**Description of the task**
Return the lines below that contain the word "Collapse".

**Input material**
+ + + +
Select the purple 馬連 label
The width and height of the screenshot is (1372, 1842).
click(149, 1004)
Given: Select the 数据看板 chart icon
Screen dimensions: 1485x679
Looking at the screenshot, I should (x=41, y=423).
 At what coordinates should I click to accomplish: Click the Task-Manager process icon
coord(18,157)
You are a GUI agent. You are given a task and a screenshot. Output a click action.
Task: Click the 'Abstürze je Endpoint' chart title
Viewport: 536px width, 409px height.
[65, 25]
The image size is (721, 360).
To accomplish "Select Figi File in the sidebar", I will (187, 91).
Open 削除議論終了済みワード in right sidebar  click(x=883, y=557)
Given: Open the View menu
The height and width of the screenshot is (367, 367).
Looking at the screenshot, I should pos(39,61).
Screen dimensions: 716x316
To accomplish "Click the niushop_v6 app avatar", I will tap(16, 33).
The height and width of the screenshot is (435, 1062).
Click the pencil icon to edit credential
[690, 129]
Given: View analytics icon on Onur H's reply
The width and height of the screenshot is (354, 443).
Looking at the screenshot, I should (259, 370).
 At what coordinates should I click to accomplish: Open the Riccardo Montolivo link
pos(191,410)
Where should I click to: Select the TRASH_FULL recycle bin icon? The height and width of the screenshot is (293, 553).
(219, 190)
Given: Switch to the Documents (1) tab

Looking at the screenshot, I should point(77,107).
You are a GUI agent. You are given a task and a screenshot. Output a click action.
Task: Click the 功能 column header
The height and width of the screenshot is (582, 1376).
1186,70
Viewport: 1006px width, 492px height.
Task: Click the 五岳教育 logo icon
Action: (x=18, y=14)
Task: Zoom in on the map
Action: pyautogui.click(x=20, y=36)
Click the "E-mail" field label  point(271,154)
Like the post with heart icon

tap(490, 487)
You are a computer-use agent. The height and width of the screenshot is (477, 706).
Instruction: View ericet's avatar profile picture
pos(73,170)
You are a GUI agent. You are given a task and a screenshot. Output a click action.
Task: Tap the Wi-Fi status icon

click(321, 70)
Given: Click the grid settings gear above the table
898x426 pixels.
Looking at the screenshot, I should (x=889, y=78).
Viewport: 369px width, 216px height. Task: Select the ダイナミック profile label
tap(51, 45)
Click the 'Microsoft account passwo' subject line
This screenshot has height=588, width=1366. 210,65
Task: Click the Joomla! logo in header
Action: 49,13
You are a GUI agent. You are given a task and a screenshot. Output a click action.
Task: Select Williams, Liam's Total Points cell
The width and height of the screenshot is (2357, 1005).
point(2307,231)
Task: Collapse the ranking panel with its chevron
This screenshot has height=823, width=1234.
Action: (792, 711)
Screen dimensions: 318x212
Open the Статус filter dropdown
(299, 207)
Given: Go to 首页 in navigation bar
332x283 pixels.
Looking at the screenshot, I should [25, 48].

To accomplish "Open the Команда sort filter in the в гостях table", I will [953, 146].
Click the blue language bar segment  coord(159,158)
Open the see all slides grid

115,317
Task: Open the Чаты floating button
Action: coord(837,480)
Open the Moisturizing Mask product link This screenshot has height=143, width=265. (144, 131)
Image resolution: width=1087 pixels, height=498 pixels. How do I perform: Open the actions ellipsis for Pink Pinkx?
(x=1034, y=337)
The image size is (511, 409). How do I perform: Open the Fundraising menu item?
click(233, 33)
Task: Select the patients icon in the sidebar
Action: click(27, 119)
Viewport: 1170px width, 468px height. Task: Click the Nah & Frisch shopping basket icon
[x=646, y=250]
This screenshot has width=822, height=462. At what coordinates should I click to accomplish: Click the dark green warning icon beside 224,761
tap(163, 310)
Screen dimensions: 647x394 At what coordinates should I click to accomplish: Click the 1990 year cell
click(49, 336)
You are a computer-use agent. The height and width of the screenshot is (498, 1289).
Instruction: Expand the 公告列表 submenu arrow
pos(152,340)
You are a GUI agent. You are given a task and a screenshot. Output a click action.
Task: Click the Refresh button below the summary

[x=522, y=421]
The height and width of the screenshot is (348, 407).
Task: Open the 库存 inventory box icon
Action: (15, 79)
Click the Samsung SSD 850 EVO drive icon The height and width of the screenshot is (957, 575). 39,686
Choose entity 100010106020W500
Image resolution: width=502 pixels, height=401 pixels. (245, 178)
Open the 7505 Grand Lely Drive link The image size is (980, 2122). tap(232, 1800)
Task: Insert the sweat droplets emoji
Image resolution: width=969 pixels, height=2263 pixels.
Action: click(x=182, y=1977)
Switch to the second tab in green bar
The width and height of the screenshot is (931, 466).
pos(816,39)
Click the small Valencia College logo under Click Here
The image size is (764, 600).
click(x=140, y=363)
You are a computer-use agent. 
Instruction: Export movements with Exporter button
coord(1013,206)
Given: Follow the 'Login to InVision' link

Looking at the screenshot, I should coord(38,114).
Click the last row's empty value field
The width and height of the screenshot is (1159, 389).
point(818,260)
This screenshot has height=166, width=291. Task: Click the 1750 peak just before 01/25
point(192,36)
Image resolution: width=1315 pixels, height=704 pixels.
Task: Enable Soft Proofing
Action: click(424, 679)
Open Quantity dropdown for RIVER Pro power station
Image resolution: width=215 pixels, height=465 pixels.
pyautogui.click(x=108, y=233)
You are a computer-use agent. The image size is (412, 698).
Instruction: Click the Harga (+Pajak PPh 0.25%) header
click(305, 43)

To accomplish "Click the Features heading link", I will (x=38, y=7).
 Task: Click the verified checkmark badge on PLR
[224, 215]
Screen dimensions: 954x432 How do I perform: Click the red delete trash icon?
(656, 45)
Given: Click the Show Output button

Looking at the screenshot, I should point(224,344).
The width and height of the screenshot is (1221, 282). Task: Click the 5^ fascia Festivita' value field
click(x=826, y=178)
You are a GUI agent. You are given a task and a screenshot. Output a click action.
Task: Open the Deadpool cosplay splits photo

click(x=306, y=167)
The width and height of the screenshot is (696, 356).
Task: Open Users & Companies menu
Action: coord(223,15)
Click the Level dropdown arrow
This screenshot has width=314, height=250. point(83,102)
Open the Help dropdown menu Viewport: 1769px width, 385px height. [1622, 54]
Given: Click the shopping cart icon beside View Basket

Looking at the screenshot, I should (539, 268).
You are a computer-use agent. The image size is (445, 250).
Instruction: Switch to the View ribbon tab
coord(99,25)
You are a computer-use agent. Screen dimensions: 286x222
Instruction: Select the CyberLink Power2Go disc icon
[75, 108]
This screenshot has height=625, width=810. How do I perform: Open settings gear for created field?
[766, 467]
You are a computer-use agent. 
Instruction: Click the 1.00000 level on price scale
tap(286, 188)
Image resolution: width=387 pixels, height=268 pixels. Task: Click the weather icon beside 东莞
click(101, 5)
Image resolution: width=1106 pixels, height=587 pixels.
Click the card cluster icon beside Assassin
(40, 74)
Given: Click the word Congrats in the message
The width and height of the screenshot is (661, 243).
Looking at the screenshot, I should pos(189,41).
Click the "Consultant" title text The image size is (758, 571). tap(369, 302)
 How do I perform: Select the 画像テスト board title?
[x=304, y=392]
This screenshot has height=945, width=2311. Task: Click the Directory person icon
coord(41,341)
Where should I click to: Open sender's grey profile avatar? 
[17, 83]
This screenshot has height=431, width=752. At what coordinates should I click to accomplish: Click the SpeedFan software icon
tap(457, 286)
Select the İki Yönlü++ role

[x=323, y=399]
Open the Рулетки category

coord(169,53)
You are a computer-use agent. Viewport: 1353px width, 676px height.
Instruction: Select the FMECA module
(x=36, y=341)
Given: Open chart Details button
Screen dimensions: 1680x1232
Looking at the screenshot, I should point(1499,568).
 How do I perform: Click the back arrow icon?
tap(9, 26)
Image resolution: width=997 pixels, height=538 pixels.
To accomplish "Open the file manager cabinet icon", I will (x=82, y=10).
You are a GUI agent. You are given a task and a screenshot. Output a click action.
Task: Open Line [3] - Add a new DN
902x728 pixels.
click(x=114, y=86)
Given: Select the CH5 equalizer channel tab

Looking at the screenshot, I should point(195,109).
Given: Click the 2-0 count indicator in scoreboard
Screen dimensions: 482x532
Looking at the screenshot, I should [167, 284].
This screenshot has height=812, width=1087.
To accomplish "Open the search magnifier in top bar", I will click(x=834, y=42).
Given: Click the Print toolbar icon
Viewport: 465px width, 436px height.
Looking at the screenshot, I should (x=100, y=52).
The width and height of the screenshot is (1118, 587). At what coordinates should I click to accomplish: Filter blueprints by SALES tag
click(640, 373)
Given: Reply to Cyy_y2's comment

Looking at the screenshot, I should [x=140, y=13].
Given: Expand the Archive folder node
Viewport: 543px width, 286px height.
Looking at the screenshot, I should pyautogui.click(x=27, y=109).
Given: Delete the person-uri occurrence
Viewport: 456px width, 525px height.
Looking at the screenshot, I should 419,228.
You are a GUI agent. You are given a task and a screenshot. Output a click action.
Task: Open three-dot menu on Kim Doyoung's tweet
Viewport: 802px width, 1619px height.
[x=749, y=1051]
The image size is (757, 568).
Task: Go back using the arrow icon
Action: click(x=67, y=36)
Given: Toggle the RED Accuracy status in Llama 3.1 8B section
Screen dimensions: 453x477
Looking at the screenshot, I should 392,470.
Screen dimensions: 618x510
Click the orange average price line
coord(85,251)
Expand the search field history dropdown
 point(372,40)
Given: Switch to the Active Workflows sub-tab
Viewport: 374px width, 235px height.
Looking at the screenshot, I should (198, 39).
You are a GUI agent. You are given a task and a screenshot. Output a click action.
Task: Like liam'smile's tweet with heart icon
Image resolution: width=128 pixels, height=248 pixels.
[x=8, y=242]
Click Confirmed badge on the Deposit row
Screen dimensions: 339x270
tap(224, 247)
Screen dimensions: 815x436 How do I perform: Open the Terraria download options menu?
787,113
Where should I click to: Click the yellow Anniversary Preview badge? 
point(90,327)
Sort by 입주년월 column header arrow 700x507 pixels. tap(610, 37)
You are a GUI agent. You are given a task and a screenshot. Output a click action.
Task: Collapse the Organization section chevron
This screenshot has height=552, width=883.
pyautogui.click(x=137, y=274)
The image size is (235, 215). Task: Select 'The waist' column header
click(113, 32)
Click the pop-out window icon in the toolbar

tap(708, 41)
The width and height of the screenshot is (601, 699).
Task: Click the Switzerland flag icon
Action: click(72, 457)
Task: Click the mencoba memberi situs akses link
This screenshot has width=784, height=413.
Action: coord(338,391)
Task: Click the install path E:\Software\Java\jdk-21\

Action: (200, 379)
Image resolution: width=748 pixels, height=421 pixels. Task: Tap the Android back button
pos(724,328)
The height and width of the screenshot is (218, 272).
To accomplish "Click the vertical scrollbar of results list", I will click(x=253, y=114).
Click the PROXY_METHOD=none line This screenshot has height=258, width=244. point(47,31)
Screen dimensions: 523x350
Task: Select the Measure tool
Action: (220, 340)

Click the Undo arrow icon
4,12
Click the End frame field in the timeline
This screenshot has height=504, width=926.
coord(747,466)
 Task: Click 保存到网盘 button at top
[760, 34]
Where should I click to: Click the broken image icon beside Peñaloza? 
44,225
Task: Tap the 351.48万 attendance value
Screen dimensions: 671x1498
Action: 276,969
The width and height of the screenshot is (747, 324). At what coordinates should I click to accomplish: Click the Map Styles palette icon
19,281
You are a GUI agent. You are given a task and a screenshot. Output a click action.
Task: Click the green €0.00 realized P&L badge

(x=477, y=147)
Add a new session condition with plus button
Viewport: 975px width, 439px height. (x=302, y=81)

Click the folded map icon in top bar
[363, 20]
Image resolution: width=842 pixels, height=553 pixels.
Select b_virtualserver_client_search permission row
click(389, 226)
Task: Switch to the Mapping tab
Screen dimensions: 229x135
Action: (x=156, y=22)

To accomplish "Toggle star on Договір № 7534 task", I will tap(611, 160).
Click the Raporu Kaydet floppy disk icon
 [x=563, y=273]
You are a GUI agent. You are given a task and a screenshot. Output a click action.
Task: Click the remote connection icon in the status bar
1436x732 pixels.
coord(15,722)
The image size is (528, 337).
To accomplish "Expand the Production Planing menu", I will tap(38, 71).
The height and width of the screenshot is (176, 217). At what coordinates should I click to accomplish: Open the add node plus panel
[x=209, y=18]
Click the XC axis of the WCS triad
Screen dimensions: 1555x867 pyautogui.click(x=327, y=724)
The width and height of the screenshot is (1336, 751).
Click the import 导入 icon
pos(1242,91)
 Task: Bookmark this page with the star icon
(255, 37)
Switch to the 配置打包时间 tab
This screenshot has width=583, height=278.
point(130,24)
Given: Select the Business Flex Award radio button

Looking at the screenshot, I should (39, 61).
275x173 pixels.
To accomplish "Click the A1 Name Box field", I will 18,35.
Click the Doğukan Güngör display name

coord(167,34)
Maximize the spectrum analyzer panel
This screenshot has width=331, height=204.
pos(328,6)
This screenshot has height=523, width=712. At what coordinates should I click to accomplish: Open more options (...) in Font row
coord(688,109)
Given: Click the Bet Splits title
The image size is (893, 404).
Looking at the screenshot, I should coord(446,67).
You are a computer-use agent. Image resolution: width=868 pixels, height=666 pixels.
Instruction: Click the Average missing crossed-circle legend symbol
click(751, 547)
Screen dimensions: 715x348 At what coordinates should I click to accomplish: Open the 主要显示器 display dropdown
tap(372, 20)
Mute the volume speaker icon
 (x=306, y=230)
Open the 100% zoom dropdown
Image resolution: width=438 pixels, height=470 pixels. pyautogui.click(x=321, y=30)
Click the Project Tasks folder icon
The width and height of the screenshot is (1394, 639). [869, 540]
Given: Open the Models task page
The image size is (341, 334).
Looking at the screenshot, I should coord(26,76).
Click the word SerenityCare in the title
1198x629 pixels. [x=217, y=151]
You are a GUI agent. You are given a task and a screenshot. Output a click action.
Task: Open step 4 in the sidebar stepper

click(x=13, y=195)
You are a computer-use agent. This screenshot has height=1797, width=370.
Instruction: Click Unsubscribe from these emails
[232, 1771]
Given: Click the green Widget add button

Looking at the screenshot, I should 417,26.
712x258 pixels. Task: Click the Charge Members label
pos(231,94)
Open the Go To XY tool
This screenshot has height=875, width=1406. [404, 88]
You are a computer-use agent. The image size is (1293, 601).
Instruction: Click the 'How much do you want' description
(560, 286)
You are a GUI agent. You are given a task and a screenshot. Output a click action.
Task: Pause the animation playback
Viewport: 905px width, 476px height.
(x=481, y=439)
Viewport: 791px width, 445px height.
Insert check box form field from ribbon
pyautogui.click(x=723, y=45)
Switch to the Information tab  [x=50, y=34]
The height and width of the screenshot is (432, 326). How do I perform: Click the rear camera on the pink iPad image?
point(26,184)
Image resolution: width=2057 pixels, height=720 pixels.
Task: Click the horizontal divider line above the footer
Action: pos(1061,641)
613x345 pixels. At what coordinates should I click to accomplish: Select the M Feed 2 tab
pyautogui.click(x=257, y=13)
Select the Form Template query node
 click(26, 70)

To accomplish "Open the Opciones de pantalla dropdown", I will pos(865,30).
+ + + +
**Task output**
Task: Collapse the ranking panel with its chevron
Task: Collapse the Organization section chevron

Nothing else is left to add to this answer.